» Exercise goal: Recast only the lines starting at the line that contains "Task: Undo the last chart action" and ending at the line that contains "pyautogui.click(x=401, y=60)" as a JSON list of strings, one string per line, with blank lines left out.

» Excerpted records:
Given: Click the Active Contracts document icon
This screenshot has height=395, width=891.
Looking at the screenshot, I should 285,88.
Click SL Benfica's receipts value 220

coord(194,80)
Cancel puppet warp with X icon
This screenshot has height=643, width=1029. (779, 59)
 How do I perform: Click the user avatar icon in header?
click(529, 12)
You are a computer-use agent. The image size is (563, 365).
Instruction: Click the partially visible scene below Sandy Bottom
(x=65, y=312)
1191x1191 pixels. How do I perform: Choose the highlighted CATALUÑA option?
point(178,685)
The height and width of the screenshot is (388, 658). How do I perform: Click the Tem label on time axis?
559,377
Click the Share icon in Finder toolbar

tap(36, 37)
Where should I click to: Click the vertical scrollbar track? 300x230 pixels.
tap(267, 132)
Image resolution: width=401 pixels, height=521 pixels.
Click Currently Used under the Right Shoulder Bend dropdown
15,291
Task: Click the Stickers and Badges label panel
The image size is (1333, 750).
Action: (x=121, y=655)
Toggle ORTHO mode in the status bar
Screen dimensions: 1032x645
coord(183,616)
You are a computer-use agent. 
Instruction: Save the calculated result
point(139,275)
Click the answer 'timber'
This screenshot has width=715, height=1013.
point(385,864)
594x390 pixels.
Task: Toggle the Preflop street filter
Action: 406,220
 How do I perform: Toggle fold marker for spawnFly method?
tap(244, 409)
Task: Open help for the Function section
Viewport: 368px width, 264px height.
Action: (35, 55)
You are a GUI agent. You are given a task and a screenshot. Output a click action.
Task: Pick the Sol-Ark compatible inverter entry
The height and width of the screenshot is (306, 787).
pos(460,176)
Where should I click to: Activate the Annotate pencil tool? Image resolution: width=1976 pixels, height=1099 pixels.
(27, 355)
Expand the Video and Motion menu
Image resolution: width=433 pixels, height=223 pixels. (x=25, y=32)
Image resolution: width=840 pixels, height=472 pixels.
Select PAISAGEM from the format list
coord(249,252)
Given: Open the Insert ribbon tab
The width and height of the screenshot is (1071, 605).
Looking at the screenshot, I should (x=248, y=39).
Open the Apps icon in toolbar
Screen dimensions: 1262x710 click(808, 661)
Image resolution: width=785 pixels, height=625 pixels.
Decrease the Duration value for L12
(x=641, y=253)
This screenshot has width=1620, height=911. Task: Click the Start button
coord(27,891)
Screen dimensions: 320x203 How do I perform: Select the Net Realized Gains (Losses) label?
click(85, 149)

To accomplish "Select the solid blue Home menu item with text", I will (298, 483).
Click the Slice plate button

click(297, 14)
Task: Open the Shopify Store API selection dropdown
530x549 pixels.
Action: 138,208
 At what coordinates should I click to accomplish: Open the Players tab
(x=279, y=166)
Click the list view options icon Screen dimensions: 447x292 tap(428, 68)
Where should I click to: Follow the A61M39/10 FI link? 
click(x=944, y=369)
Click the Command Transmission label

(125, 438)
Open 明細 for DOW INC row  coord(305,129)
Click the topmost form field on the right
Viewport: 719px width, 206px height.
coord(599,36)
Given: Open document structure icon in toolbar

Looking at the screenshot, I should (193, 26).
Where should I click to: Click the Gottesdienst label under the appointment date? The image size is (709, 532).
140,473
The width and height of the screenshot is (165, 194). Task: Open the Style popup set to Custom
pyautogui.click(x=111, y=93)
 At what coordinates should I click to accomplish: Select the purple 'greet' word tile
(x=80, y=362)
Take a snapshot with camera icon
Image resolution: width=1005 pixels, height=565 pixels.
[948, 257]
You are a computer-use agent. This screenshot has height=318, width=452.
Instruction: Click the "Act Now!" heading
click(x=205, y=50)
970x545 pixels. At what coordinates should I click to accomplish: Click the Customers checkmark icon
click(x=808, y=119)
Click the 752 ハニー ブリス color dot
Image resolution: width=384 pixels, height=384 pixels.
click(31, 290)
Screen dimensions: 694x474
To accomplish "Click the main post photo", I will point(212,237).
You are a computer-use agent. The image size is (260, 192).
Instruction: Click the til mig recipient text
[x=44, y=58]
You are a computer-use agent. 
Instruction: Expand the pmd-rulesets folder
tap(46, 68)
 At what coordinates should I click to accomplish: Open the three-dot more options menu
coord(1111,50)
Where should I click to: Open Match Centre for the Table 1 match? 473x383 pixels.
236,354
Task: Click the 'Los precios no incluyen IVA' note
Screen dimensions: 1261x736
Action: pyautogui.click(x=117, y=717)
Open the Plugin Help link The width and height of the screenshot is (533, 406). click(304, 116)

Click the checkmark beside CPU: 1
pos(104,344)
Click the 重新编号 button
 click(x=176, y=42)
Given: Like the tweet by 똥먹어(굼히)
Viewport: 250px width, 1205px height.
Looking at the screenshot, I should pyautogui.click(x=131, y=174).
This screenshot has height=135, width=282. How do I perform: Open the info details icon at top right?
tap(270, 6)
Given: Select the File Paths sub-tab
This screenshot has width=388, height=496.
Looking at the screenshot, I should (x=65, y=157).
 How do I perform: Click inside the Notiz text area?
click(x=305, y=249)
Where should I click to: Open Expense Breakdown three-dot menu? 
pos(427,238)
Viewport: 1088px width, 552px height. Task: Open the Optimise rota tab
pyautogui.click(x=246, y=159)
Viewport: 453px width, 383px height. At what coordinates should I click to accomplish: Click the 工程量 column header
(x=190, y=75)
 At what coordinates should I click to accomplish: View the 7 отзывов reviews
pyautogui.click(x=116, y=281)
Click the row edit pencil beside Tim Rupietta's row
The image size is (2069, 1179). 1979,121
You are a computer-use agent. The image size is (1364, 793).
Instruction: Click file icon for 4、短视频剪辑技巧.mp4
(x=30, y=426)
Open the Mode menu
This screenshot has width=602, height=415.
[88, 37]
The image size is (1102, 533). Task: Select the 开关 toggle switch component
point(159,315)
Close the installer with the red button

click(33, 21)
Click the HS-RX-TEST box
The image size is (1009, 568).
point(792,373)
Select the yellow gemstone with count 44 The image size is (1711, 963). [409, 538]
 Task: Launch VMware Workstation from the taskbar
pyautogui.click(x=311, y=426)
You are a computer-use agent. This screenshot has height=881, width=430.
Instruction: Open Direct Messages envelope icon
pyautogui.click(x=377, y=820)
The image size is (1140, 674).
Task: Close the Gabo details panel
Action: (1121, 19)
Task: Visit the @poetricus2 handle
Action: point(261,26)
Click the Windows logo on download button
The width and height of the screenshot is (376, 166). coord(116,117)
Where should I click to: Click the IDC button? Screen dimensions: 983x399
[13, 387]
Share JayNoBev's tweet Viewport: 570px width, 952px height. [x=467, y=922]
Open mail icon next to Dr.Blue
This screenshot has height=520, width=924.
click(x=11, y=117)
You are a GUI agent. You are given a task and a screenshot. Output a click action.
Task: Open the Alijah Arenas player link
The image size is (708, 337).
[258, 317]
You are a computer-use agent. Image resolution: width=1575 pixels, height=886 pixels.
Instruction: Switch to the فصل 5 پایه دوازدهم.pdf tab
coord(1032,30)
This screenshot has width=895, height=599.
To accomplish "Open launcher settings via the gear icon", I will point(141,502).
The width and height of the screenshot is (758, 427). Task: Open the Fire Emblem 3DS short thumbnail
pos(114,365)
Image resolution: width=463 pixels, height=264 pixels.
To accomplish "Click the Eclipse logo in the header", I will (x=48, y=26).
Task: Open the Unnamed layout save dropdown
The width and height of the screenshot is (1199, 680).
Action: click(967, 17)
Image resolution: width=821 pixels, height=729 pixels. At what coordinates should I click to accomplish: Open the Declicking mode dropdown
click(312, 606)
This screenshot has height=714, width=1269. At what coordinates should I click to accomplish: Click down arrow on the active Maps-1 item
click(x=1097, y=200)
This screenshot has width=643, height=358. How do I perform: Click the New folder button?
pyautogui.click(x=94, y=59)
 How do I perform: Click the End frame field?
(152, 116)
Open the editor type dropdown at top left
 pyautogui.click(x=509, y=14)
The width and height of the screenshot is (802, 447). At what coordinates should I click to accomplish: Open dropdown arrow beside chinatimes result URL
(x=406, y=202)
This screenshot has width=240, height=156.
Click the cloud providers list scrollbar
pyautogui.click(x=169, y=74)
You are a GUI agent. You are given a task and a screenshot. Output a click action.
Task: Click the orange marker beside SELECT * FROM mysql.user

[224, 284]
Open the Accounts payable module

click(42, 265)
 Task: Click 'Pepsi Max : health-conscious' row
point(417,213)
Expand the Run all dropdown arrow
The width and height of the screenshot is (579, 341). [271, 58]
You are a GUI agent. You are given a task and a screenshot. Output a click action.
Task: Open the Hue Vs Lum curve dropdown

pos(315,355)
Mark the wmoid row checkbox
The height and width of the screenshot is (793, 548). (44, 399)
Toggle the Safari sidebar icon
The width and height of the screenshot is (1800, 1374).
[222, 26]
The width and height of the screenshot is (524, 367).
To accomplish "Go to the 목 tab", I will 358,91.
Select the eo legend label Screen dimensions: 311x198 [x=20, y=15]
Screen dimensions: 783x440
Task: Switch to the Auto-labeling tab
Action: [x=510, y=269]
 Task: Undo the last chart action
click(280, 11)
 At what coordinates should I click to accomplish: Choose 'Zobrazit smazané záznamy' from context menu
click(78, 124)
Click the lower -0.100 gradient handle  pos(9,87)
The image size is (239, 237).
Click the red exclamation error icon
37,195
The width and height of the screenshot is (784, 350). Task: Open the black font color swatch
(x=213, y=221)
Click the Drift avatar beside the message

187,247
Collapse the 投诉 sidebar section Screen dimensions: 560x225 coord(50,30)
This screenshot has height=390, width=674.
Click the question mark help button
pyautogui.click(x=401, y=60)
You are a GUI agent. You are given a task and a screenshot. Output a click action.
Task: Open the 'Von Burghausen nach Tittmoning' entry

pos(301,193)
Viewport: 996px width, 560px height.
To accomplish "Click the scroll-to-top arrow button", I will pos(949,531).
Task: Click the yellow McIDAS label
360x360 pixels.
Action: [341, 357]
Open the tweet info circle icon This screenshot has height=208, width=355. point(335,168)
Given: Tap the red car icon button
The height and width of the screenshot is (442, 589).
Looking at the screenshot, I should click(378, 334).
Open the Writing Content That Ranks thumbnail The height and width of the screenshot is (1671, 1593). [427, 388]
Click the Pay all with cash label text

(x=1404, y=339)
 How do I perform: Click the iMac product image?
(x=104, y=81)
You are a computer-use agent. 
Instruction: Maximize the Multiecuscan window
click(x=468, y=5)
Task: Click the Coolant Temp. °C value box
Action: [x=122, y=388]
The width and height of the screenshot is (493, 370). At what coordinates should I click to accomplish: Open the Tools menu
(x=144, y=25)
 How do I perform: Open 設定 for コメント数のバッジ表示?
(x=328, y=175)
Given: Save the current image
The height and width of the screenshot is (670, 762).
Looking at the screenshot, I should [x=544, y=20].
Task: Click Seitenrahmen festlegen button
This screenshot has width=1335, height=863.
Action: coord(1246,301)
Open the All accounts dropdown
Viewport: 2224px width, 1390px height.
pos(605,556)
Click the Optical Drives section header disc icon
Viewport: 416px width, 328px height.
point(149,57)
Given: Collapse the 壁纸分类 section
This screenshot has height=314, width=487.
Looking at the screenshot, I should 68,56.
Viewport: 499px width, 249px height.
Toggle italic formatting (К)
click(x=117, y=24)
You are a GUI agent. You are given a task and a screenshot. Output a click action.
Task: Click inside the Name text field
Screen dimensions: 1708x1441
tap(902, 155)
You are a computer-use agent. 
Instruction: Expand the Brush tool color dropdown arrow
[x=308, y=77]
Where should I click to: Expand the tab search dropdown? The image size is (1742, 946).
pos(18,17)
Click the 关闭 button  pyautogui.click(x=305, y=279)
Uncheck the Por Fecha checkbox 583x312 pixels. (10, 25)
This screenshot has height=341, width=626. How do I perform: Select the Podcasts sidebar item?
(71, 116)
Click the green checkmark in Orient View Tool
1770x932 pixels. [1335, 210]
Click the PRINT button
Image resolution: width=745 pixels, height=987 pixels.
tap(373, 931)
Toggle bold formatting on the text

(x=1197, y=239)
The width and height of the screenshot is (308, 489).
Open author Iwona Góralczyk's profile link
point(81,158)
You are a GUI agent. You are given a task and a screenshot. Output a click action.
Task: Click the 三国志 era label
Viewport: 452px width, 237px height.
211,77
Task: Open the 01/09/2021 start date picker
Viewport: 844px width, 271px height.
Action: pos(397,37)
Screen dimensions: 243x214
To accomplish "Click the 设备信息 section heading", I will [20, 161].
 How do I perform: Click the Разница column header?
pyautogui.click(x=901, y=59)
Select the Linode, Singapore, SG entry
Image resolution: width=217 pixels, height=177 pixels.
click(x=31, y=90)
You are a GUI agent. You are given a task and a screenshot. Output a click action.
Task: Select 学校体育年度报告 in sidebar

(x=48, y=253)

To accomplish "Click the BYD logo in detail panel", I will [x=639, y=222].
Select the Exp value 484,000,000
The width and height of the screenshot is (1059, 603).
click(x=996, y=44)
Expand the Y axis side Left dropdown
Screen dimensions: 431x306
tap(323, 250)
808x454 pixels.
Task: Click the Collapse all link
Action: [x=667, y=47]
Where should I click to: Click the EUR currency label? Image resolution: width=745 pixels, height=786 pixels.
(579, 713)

» Written response:
[
  " Task: Undo the last chart action",
  "click(280, 11)",
  " At what coordinates should I click to accomplish: Choose 'Zobrazit smazané záznamy' from context menu",
  "click(78, 124)",
  "Click the lower -0.100 gradient handle  pos(9,87)",
  "The image size is (239, 237).",
  "Click the red exclamation error icon",
  "37,195",
  "The width and height of the screenshot is (784, 350). Task: Open the black font color swatch",
  "(x=213, y=221)",
  "Click the Drift avatar beside the message",
  "187,247",
  "Collapse the 投诉 sidebar section Screen dimensions: 560x225 coord(50,30)",
  "This screenshot has height=390, width=674.",
  "Click the question mark help button",
  "pyautogui.click(x=401, y=60)"
]